Wednesday, July 25, 2007

Review: Dell Inspiron 1420 with Linux

    I have finally received my Dell Inspiron 1420 that comes with Ubuntu 7.04 preinstalled today. The order took about a month to process; this is a brand new model, and I was one of the first people to order it. I would have gotten a Thinkpad, but chose Dell since they are going out on a limb and are making computers with Linux preinstalled. This means that I get a computer that works out of the box with Linux-compatible hardware; there is no need to use ndiswrapper to get the wireless card to work with Linux, and no strange winmodem without a Linux driver lurking in this laptop.

    This is one of the first systems; I ordered the system too early to get the free hard disk and memory upgrade. When I asked to upgrade the system, I was told I would have to cancel the order and reorder to do that. The systems have a two-week backlog and I want to get back to Mexico as soon as possible, so I decided to have just get the computer as quickly as possible.

    The system booted in to Linux without problem. Since Ubuntu uses all 80 gigs of hard disk space, I tried to reinstall Ubuntu from the supplied CD in order to have more free space. Strangely enough, while Ubuntu runs fine on the system, the Ubuntu Live CD can not successfully boot. I had to download and burn the Ubuntu "alternate install" CD in order to get a Ubuntu system I could repartition from.

    The good news is that the partition manager included with Ubuntu's "alternate install" CD has partition resize support. I was able to resize the partition Dell's Ubuntu install is on without having to reinstall the OS. While it was a slow process, it saved me the bother of reinstalling all of the restricted drivers and configuring the computer yet again.

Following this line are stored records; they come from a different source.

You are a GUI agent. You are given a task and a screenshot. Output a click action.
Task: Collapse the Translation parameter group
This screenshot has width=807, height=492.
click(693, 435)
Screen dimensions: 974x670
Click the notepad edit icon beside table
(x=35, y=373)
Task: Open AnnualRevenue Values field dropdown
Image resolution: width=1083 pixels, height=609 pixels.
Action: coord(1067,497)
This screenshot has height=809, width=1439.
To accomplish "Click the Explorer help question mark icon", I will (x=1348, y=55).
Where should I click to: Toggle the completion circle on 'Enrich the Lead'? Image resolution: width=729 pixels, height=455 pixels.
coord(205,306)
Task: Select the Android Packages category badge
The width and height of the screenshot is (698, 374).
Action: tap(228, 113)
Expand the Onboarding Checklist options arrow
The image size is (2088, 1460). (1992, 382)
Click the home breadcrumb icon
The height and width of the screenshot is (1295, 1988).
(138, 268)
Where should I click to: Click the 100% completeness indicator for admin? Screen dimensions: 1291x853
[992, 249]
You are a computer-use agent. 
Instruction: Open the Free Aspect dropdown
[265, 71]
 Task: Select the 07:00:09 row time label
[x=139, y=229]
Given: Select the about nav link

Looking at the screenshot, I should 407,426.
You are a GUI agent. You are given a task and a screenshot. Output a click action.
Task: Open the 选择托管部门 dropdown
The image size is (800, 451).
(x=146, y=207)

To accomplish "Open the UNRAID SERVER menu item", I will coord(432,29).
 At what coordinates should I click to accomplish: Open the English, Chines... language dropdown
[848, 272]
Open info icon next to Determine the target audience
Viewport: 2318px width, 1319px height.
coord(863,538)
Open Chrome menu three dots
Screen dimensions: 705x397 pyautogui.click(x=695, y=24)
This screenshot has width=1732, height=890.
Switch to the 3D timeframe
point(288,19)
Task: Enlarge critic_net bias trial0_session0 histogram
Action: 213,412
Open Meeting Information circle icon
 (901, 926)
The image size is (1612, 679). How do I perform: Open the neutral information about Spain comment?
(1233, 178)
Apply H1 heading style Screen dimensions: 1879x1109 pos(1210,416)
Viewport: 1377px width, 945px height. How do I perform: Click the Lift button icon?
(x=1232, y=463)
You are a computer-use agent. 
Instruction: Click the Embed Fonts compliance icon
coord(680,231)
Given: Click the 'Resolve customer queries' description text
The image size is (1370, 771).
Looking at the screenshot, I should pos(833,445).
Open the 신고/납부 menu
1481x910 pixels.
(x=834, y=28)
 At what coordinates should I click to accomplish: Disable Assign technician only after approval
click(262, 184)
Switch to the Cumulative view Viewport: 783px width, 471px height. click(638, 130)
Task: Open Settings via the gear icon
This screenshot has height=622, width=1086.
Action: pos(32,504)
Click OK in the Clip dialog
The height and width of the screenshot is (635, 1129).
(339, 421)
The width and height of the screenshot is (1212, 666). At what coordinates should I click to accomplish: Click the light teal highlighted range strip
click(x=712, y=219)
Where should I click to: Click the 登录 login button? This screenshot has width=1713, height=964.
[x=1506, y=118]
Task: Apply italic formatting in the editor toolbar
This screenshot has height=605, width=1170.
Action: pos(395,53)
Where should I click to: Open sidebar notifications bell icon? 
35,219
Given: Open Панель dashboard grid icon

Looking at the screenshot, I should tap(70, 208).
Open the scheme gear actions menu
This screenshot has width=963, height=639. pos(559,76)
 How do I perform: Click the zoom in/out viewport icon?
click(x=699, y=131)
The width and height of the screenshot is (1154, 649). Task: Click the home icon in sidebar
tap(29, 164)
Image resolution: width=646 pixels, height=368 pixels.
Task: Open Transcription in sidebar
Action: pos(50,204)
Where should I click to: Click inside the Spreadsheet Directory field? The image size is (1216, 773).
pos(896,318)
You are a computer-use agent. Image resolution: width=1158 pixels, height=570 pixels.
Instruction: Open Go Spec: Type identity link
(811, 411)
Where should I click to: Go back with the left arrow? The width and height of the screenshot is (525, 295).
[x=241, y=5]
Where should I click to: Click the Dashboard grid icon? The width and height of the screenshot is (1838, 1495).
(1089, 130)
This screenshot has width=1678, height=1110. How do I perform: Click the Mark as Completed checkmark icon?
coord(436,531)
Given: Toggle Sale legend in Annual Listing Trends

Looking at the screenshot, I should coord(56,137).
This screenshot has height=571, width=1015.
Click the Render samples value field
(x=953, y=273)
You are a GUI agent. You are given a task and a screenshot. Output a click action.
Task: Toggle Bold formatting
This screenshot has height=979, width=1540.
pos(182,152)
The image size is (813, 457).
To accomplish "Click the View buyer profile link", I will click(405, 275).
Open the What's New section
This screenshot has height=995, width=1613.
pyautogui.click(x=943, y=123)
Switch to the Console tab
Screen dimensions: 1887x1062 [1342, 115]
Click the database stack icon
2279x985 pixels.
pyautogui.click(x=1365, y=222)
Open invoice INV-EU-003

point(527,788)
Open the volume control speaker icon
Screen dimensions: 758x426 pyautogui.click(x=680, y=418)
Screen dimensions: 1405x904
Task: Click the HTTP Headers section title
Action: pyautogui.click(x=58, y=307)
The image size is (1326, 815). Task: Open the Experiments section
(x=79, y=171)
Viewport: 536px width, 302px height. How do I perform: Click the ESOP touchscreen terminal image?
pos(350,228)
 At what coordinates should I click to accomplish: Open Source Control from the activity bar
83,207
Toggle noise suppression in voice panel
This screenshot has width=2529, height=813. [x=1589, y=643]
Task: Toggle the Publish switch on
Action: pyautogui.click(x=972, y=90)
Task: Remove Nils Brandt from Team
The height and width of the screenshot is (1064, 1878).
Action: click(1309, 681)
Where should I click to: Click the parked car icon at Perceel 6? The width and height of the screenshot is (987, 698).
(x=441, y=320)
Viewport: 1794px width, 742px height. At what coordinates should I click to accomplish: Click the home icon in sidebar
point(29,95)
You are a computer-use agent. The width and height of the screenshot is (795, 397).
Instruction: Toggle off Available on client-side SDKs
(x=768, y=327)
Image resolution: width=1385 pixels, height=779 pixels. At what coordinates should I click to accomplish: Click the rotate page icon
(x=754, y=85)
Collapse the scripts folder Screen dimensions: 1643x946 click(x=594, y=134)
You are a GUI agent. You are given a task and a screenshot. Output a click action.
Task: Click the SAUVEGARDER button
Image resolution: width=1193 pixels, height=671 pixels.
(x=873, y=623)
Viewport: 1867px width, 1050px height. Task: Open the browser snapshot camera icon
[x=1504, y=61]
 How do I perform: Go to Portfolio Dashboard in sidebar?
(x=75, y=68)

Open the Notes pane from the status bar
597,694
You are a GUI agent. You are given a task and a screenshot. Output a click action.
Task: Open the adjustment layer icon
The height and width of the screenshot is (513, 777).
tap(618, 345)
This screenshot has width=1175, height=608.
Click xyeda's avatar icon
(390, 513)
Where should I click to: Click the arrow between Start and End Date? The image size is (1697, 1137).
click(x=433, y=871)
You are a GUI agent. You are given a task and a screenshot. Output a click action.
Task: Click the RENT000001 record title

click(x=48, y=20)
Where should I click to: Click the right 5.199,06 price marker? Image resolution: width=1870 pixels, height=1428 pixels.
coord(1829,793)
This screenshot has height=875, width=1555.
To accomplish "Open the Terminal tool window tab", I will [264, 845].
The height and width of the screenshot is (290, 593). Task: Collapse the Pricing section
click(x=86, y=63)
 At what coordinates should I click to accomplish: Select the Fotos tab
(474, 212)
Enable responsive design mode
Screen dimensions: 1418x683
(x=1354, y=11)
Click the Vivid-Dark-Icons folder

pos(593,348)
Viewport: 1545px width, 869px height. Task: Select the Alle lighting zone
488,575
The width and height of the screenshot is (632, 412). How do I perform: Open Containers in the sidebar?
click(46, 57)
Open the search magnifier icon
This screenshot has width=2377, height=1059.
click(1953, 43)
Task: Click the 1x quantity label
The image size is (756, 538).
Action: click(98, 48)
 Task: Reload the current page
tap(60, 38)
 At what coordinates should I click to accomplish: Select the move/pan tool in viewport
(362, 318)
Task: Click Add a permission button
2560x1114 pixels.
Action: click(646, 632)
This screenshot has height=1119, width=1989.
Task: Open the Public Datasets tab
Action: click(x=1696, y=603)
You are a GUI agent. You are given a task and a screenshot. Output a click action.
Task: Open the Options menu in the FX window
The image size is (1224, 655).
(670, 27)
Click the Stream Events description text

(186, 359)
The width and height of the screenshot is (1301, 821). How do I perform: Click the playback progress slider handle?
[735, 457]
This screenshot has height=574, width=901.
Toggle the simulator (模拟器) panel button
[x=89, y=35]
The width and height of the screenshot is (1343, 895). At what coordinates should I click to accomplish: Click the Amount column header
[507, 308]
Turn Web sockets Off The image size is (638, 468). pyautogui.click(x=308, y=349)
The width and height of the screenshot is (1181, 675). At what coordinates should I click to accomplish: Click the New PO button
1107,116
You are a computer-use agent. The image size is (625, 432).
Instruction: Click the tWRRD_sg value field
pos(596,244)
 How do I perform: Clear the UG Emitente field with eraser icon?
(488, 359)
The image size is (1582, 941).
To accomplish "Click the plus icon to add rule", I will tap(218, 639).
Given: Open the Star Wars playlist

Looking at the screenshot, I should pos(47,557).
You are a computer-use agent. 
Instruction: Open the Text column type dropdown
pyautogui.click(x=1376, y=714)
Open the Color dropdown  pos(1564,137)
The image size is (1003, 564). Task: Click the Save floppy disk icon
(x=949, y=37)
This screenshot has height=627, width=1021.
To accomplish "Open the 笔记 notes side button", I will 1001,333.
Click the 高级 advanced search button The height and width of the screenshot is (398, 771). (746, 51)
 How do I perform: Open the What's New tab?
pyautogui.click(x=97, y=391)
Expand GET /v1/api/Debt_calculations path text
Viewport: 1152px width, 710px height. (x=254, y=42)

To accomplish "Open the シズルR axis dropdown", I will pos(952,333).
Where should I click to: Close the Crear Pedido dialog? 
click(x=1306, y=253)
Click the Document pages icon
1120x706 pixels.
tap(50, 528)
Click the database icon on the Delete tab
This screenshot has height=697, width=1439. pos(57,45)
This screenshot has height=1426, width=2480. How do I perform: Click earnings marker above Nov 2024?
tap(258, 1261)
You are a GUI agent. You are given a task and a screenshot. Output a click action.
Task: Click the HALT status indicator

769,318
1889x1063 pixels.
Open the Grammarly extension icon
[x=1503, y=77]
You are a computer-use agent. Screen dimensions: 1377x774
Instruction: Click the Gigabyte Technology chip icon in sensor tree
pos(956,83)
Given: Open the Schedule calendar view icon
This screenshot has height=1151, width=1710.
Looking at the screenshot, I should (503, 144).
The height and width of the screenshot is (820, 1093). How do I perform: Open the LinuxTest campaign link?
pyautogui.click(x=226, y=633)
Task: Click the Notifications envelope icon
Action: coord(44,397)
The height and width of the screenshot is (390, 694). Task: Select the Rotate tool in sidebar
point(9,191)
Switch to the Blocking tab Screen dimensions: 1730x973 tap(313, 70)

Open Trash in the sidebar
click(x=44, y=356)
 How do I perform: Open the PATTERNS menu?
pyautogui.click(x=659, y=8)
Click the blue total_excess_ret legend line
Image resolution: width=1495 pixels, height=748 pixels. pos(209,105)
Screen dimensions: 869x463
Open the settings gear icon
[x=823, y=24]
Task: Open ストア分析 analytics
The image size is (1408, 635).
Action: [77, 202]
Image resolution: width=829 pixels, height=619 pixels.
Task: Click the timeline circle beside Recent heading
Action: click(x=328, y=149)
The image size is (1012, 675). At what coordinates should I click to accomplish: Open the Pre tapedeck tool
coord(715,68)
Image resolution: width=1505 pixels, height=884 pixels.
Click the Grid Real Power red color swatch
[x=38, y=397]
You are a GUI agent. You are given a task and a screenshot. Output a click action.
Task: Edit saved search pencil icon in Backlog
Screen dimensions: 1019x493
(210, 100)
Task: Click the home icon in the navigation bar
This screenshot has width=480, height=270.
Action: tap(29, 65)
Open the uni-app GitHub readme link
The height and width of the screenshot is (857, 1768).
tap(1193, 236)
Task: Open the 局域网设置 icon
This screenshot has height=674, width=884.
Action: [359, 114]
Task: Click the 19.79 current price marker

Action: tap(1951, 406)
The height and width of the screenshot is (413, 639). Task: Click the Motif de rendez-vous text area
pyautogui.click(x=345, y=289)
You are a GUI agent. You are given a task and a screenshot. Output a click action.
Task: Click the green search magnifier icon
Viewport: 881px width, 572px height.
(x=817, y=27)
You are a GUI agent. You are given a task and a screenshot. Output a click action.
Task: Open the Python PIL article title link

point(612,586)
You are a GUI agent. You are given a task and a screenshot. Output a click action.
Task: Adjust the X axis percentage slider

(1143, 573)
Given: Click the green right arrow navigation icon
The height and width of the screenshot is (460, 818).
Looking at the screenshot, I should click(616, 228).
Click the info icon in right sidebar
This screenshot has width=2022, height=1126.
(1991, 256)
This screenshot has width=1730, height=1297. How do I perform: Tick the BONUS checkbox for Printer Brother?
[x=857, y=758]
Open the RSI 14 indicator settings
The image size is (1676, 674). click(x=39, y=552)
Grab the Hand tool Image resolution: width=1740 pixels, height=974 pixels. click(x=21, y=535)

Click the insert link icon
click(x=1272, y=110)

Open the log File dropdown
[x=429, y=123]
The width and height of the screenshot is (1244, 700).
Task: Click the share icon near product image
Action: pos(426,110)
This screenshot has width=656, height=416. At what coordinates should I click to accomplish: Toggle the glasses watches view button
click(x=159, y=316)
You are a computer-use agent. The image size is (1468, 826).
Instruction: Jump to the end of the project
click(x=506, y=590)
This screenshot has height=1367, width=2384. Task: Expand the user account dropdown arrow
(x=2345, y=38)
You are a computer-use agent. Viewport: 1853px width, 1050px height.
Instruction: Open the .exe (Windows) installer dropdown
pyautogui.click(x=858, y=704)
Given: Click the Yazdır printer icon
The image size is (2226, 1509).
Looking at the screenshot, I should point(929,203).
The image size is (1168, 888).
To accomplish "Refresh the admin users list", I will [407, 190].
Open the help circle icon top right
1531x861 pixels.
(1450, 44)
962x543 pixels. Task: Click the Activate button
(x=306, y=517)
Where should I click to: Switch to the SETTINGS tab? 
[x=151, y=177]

    As a Linux system, it is a great system. If you are a Linux hobbyist or experienced Linux user, this is a system worth having. All of the hardware works with a minimum of restricted drivers (for the winmodem and wireless network card) used. Even the SD card reader works. If you are an average Windows or Mac OS X user, however, I would not recommend this system.

    Here are some issues which I have seen with this system:
    • The wireless configuration GUI tool only supports the very insecure WEP encryption. Setting up WPA encryption is non-trivial. For the record, the cookbook linked to does work and I am using it to be on our secure wireless network at home.
    • Firefox's inline spelling dictionary is really nice. Unfortunately, Ubuntu comes with a really long list of languages that makes it difficult for me to switch between English and Spanish; something I do quite frequently. Even after uninstalling all of the languages besides English and Spanish, Firefox still has this huge list of languages I can spell-check against, only two of which I will actually use.
    Linux has a made a lot of progress since the mid-1990s in terms of being an end-user desktop machine (the resize partition feature is a very nice addition); however I must conclude that Linux, as a desktop machine, is more geared towards the kind of people who had a computer in the late 1970s (see my last blog posting).

    I think one day Linux will become a viable desktop system for the masses. Until then, Dell is a pioneer in making Ubuntu desktops and laptops for the small niche who would rather have Linux on their computer. I just hope Microsoft does not illegally punish Dell for making this bold move.